━━━ Records to use

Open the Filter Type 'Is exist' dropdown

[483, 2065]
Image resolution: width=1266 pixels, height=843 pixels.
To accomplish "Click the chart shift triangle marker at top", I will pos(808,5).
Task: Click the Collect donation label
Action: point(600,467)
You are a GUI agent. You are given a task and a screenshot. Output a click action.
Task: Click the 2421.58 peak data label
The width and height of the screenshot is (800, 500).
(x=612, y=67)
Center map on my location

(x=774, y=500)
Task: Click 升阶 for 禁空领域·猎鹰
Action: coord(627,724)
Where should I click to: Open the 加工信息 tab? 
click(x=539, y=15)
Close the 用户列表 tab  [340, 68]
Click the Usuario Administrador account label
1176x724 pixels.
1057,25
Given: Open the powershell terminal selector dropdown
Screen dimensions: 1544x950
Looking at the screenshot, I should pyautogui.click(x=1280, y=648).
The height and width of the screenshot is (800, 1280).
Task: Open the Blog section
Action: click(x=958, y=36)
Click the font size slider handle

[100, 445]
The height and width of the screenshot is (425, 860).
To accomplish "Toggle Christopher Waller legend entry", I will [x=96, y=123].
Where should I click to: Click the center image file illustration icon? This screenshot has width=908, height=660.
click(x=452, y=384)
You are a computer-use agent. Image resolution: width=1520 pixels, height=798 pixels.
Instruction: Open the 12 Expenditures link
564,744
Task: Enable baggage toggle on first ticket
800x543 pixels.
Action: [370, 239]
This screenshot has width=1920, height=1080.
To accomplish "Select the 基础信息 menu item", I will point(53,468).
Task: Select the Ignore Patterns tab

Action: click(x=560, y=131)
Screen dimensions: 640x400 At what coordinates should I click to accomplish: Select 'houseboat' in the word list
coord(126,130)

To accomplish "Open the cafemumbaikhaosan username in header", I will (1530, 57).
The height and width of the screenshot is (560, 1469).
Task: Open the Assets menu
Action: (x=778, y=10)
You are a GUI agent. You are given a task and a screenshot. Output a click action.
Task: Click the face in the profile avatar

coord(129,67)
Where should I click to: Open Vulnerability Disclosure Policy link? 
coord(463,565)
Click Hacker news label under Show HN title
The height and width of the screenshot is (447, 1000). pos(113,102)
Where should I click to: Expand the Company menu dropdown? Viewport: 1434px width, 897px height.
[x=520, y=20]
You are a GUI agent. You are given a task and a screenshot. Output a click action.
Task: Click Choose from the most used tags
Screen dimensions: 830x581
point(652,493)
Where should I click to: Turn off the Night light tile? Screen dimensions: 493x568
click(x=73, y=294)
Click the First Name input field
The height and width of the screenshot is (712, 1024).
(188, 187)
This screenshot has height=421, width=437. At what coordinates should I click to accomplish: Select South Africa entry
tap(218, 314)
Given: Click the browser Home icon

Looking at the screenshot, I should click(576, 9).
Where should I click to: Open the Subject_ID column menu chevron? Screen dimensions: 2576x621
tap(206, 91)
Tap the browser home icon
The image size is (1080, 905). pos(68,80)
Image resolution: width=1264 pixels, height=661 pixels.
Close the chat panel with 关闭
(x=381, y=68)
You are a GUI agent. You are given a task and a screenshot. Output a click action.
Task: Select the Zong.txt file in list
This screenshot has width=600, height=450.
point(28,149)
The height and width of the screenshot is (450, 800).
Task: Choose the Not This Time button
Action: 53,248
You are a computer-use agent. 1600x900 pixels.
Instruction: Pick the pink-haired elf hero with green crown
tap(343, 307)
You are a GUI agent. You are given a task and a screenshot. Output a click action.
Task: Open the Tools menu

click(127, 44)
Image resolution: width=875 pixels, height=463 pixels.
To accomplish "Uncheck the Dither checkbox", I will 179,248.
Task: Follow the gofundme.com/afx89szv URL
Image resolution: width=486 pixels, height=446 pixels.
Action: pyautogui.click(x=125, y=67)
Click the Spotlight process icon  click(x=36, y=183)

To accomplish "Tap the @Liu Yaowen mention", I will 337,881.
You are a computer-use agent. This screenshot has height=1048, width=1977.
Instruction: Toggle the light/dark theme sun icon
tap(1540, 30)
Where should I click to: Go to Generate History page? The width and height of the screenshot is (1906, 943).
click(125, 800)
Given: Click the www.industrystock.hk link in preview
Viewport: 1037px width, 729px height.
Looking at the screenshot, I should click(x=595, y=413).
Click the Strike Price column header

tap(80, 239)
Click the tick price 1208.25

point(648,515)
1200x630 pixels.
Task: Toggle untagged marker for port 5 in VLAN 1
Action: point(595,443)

━━━━━━

- **Task goal**
Retype only the lines above between the line with "Where should I click to: Open the Subject_ID" and the line with "You are a computer-use agent. 1600x900", counting those two lines as well, and keep every character as it is.

- **Exercise result**
Where should I click to: Open the Subject_ID column menu chevron? Screen dimensions: 2576x621
tap(206, 91)
Tap the browser home icon
The image size is (1080, 905). pos(68,80)
Image resolution: width=1264 pixels, height=661 pixels.
Close the chat panel with 关闭
(x=381, y=68)
You are a GUI agent. You are given a task and a screenshot. Output a click action.
Task: Select the Zong.txt file in list
This screenshot has width=600, height=450.
point(28,149)
The height and width of the screenshot is (450, 800).
Task: Choose the Not This Time button
Action: 53,248
You are a computer-use agent. 1600x900 pixels.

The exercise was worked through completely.